Summating potential/action potential ratio (n=10) comparison across the three stimulation rates.

Discussion

The purpose of this study was to revisit the two-channel, simultaneous ECoG/ABR recording technique for renewed interest in clinical use. In contrast to previous studies conducted by others, this study implemented the conventional vertical ABR montage with ipsilateral earlobe reference and the conventional horizontal ECoG montage with contralateral earlobe reference both with left ear only stimulation. As expected, the results show that ECoG AP is substantially larger than ABR Wave I; however, the three different stimulation rates were not statistically different from one another.

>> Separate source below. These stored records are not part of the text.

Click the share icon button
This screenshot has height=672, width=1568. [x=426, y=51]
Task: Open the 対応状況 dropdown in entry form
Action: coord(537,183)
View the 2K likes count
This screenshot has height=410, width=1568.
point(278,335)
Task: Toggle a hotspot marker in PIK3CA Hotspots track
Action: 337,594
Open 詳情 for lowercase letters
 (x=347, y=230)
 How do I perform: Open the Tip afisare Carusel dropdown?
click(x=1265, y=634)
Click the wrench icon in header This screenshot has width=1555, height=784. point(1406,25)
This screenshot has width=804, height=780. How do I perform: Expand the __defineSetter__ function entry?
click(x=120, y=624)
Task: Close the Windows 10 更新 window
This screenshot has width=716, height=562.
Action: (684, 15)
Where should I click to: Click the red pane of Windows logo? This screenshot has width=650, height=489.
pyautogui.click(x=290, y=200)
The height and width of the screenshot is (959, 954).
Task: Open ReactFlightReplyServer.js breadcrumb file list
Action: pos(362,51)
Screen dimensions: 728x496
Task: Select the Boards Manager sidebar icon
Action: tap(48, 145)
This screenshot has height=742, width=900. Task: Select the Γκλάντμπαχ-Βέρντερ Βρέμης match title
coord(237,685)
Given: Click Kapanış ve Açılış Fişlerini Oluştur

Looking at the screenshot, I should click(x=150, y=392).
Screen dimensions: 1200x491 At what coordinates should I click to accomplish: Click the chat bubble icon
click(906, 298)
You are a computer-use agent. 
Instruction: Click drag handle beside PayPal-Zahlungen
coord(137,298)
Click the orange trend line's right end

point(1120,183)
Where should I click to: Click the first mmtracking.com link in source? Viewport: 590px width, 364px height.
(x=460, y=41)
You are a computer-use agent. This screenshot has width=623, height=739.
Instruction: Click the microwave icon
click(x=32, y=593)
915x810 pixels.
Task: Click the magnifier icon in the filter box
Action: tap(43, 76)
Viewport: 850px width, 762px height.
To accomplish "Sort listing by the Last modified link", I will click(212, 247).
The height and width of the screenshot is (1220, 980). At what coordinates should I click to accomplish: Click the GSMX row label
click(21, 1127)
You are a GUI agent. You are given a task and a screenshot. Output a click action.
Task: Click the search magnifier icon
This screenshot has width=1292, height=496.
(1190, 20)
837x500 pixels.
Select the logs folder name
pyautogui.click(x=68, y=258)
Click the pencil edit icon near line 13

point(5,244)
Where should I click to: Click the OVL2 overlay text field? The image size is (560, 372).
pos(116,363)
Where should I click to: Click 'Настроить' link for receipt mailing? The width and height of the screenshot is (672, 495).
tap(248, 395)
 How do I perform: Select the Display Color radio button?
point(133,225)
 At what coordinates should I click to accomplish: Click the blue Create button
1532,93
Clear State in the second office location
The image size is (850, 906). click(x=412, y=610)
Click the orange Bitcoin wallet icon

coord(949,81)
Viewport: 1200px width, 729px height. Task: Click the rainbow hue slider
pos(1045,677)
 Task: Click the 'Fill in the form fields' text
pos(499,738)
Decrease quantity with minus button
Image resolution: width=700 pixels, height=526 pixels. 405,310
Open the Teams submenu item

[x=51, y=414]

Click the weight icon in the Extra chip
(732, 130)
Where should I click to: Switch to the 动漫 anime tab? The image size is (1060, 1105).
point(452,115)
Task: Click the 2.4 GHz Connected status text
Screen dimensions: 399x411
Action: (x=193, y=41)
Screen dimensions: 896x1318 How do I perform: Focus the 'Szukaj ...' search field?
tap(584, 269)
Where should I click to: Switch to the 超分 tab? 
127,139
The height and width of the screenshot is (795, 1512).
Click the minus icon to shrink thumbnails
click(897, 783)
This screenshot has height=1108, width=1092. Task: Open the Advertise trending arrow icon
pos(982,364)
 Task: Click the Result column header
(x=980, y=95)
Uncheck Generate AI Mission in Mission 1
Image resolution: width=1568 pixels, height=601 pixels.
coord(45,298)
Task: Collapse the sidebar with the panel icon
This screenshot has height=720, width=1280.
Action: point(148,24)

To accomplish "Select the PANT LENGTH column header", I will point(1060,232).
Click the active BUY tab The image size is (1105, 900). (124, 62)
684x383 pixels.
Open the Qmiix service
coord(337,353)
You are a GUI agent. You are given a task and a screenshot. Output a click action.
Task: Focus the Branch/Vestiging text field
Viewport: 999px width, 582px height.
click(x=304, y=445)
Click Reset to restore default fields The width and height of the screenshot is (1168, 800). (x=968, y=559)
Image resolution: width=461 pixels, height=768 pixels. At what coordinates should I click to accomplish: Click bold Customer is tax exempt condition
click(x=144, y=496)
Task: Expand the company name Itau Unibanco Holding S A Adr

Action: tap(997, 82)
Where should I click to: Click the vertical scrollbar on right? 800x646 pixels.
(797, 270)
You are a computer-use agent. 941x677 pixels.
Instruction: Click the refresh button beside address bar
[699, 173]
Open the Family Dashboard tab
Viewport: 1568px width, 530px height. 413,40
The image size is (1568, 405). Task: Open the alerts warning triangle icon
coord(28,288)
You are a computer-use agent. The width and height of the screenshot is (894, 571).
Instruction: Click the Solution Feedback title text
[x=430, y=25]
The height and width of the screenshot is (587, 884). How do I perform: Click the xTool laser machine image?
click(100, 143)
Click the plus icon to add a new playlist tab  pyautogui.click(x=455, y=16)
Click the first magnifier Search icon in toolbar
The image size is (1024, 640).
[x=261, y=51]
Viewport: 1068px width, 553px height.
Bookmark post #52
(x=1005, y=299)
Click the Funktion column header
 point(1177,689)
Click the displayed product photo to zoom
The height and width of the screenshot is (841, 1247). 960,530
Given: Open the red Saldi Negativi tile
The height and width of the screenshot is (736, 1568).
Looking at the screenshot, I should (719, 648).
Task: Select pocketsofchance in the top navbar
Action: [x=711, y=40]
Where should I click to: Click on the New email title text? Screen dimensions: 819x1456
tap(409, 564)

The relevance of the study findings is that clinicians can be encouraged to set up both the ECoG and ABR to maximize clinical information in an outpatient setting with the anticipation of a small or absent ABR Wave I. This set up works well using a typical two-channel auditory evoked potential system. This setup may also be useful for cases of auditory neuropathy spectrum disorder (ANSD), especially when adding the ECoG channel. In the event that more recording channels are available, a contralateral ABR channel could also be added, which can sometimes help with Wave IV and Wave V differentiation.[21] Because there was no statistically-significant difference among the three stimulation rates, clinicians should have little to no reservations about using the highest stimulation rate (15.3/s) without sacrificing overall amplitude.

A limitation of this study is the low number of participants. Recruitment can be challenging because of the perceived invasiveness of the TM electrode. It is interesting to note that there is greater amplitude variability among participants between ECoG and ABR. Amplitude variability for ECoG may be reduced by increasing the number of participants, but physical placement of the TM electrode (and its impedance) is far more difficult to standardize.

Future research to optimize the simultaneous ECoG/ABR recording technique should include: i) use on patients with sensorineural hearing loss, retrocochlear disease (including ANSD), and Meniere’s disease; and ii) use of stimulation rates beyond 15.3/s, and potentially evaluating difference between click and newer chirp stimuli. Additionally, there could be gender and age effects. Finally, as with any clinical measurement, adoption of this technique should result in the collection of normative data for routine clinical use.

Our next step is to study this technique in patients with sensorineural hearing loss. As this study was conducted in a University teaching clinic not associated with a hospital or otolaryngology clinic, our studies would be limited to normal hearing participants and patients with sensorineural hearing loss. Fortunately, we have begun a collaboration with a local otolaryngology clinic to conduct follow-up studies with patients who have confirmed tumors and other auditory disorders.